Binti Mufarida , Jurnalis-Rabu, 05 Agustus 2026 |17:13 WIB

 214 WNI Terdampak Gempa M7,1 di Kumamoto Jepang, Bantuan Terus Disalurkan

KBRI Tokyo salurkan support bagi WNI korban gempa Kumamoto. (Foto: KBRI Tokyo)

JAKARTA - Kedutaan Besar Republik Indonesia (KBRI) Tokyo terus memantau kondisi penduduk negara Indonesia (WNI) pascagempa berkekuatan magnitudo 7,1 nan mengguncang Kumamoto, Pulau Kyushu, Jepang, pada Selasa (28/7/2026). Saat ini, sebanyak 214 WNI dilaporkan terkena akibat langsung dari musibah tersebut.

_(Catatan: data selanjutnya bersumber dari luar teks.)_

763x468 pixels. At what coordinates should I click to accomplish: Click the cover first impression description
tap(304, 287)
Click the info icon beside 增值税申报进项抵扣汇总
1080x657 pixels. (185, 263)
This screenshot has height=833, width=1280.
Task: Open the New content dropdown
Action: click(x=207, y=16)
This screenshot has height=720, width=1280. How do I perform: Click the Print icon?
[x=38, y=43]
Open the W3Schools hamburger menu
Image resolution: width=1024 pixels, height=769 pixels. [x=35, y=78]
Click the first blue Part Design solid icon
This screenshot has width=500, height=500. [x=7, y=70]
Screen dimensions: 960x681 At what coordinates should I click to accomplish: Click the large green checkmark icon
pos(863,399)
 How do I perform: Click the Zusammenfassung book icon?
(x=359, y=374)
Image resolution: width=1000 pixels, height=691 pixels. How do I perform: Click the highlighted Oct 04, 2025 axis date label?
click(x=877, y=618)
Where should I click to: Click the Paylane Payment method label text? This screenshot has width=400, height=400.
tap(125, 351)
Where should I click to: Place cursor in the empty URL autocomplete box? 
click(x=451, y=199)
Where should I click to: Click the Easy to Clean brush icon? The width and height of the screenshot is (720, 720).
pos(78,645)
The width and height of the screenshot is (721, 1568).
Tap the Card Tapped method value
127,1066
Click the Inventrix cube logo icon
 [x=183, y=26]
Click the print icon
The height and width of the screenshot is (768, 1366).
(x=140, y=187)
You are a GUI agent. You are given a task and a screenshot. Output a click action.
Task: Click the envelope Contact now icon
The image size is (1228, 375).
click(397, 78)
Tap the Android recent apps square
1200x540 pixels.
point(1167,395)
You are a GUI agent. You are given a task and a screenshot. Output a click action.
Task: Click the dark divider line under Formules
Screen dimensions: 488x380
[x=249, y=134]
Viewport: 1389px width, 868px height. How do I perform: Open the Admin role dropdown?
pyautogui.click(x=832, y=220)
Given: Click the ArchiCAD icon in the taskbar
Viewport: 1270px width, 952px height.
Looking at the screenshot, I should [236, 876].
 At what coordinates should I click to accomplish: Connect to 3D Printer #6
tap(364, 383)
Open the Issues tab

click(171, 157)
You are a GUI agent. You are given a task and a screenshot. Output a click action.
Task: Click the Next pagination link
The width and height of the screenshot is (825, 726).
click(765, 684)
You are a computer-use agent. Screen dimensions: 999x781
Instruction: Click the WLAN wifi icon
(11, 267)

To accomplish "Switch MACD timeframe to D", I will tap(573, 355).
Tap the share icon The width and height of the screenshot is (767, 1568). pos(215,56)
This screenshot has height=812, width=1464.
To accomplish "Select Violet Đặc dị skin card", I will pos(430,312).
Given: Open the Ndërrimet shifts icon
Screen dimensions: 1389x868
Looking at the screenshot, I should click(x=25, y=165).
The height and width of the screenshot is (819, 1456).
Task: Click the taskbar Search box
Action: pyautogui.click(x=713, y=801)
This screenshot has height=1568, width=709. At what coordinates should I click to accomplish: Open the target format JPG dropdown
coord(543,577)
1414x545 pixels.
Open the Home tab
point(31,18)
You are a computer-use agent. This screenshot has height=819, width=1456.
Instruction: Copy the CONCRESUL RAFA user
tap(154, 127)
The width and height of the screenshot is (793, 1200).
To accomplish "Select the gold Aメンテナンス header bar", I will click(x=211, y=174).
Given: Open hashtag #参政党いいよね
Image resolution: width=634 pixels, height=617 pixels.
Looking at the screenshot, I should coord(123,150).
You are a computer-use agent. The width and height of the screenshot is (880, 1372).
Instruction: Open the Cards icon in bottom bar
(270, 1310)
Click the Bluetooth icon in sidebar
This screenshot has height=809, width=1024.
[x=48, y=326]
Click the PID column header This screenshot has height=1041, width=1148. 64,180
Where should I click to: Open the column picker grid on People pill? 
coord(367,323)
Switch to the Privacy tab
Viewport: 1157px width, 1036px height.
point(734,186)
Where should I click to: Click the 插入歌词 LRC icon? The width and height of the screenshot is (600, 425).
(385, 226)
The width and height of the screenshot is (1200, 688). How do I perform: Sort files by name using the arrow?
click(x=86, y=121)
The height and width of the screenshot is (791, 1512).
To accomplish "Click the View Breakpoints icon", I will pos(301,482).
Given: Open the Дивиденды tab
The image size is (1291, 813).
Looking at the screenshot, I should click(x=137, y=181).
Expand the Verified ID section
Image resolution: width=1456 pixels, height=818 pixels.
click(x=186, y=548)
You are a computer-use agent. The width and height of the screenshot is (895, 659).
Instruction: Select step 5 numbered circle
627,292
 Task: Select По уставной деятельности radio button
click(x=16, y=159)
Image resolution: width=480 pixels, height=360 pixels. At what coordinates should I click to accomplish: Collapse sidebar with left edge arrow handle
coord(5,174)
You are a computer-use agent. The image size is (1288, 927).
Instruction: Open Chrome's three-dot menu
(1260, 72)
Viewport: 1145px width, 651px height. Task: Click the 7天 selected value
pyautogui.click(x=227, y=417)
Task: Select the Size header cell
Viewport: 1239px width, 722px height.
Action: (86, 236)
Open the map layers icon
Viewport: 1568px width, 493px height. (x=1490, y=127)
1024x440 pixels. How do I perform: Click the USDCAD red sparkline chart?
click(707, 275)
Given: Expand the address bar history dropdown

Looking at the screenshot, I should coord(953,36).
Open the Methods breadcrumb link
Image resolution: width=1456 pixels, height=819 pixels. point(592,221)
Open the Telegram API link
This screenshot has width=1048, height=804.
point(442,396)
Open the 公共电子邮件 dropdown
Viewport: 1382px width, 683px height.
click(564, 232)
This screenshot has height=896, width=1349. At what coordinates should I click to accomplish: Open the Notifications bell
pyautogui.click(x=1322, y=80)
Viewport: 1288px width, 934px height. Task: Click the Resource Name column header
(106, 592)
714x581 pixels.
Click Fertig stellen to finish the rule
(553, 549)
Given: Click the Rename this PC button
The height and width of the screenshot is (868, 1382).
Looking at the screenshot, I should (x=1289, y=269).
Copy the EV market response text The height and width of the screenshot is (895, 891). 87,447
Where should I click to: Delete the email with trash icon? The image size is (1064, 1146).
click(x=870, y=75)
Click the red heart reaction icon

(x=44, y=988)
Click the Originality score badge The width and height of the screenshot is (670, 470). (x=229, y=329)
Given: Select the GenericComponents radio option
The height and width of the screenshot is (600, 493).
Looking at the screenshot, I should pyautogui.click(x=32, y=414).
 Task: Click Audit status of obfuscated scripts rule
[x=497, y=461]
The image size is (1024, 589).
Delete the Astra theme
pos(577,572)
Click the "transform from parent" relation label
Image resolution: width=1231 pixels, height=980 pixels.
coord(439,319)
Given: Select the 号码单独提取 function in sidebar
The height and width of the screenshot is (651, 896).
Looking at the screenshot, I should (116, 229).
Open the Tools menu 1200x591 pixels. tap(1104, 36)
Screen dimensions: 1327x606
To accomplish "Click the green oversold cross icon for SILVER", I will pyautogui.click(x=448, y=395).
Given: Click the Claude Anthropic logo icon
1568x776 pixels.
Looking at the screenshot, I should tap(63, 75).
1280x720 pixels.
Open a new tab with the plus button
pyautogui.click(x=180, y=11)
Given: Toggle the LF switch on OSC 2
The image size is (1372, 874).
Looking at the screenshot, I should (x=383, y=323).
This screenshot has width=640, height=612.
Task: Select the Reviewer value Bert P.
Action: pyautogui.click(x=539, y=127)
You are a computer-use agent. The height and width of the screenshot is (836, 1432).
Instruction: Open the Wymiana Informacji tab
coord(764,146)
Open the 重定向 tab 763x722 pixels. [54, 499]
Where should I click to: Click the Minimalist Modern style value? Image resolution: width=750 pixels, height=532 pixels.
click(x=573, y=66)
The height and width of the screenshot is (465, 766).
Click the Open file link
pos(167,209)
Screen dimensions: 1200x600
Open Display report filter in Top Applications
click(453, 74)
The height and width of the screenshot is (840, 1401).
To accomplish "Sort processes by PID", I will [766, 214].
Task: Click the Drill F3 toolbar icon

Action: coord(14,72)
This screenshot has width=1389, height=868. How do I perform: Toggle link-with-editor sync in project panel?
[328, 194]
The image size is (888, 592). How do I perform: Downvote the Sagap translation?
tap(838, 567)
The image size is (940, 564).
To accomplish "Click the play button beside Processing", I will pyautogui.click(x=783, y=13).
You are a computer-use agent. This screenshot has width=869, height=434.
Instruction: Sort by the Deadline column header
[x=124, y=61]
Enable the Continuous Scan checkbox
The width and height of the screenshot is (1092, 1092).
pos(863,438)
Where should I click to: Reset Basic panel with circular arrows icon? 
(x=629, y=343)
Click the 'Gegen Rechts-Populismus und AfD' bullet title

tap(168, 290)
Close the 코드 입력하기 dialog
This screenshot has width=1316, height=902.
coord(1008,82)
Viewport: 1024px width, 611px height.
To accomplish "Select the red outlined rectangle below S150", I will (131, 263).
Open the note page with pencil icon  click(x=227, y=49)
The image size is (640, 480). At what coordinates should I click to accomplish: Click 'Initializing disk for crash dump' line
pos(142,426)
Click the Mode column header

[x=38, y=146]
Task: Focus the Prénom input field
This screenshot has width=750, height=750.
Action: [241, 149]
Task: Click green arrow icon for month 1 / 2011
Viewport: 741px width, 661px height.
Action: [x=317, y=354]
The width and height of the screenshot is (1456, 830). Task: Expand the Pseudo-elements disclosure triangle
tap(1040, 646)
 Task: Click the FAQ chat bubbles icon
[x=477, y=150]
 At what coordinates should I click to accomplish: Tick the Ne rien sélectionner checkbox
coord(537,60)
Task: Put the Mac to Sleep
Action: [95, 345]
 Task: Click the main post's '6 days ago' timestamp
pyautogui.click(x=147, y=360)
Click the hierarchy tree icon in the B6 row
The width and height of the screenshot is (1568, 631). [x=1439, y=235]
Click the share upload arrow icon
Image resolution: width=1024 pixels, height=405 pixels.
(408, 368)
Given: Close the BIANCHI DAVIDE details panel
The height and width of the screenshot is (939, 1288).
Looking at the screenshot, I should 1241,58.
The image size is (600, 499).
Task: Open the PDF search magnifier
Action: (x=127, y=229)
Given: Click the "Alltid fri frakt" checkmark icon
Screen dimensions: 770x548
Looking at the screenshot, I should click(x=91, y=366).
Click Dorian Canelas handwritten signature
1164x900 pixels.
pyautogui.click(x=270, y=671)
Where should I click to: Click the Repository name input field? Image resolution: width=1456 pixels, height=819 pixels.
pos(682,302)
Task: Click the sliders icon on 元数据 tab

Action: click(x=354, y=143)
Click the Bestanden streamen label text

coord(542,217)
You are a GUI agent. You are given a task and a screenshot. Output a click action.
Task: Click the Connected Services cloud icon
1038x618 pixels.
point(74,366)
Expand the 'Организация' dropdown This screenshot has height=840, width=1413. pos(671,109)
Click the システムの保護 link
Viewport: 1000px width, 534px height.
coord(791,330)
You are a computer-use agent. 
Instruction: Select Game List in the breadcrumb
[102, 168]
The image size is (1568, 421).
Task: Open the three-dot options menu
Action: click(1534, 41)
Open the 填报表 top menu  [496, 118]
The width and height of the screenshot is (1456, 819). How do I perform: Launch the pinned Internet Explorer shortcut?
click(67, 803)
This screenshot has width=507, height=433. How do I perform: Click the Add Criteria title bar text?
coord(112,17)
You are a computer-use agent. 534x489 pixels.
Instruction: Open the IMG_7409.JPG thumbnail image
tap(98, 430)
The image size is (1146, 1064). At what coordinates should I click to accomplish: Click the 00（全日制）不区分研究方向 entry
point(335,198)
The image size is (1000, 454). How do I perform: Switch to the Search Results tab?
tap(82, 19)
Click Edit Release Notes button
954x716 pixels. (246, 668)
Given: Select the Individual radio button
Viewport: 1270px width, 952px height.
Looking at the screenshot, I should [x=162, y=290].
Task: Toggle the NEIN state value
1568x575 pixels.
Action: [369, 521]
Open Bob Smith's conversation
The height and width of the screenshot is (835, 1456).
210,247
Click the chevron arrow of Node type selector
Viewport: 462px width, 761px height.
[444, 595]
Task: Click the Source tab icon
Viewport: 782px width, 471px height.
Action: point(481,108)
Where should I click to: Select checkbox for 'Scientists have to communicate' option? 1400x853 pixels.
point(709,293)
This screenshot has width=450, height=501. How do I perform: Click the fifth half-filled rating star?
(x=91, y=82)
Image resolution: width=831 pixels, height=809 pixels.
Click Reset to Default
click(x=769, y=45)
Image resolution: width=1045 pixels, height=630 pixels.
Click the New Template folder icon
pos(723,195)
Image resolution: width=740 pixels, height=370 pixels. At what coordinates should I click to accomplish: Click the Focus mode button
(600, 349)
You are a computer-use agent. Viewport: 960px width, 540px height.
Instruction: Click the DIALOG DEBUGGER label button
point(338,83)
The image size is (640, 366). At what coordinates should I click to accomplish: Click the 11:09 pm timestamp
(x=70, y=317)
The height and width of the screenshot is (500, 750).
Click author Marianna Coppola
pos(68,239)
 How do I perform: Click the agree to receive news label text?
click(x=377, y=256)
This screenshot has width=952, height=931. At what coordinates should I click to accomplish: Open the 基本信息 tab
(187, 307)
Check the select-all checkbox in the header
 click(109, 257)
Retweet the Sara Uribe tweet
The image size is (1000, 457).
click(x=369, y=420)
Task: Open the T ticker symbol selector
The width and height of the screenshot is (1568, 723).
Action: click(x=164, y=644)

Berdasarkan pendataan KBRI Tokyo per Desember 2025, terdapat 5.032 WNI nan bermukim di Prefektur Kumamoto. Dari jumlah tersebut, 214 orang terdampak gempa nan menyebabkan kerusakan di sejumlah wilayah Kumamoto.

Tim Tanggap Darurat KBRI Tokyo nan dipimpin Sekretaris Pertama Fungsi Protokol dan Konsuler, Hernawan Bagaskoro Abid, sejak Sabtu (1/8/2026) melakukan penyisiran ke wilayah Uto, Uki, dan Yatsushiro. Tim menyalurkan support berupa air mineral, bahan makanan pokok instan, serta peralatan makan kepada WNI di tiga wilayah tersebut nan tetap mengalami keterbatasan akses air bersih.

Duta Besar RI untuk Jepang, Nurmala Kartini Sjahrir, mengatakan KBRI Tokyo berbareng beragam organisasi Indonesia di Jepang terus memperkuat koordinasi dalam penyaluran support bagi para WNI terdampak. Ia juga menyampaikan apresiasi kepada simpul-simpul masyarakat Indonesia nan turut membantu proses komunikasi dan pengedaran bantuan.

“Tim Tanggap Darurat KBRI Tokyo terus memberikan support langsung kepada WNI terdampak gempa Kumamoto. Dari pantauan di letak bencana, sejumlah WNI ada nan sudah kembali ke hunian, ada pula nan tetap tinggal di letak penampungan nan disediakan Pemerintah Daerah setempat. WNI nan tinggal di letak penampungan rata-rata lantaran area huniannya mengalami kerusakan dan keterbatasan air bersih,” kata Dubes Kartini dalam keterangannya, dikutip Rabu (5/8/2026).

Menurutnya, kondisi para WNI mulai berangsur membaik. Sebagian di antaranya apalagi telah kembali bekerja meski tetap menghadapi akibat kerusakan di lingkungan tempat tinggal.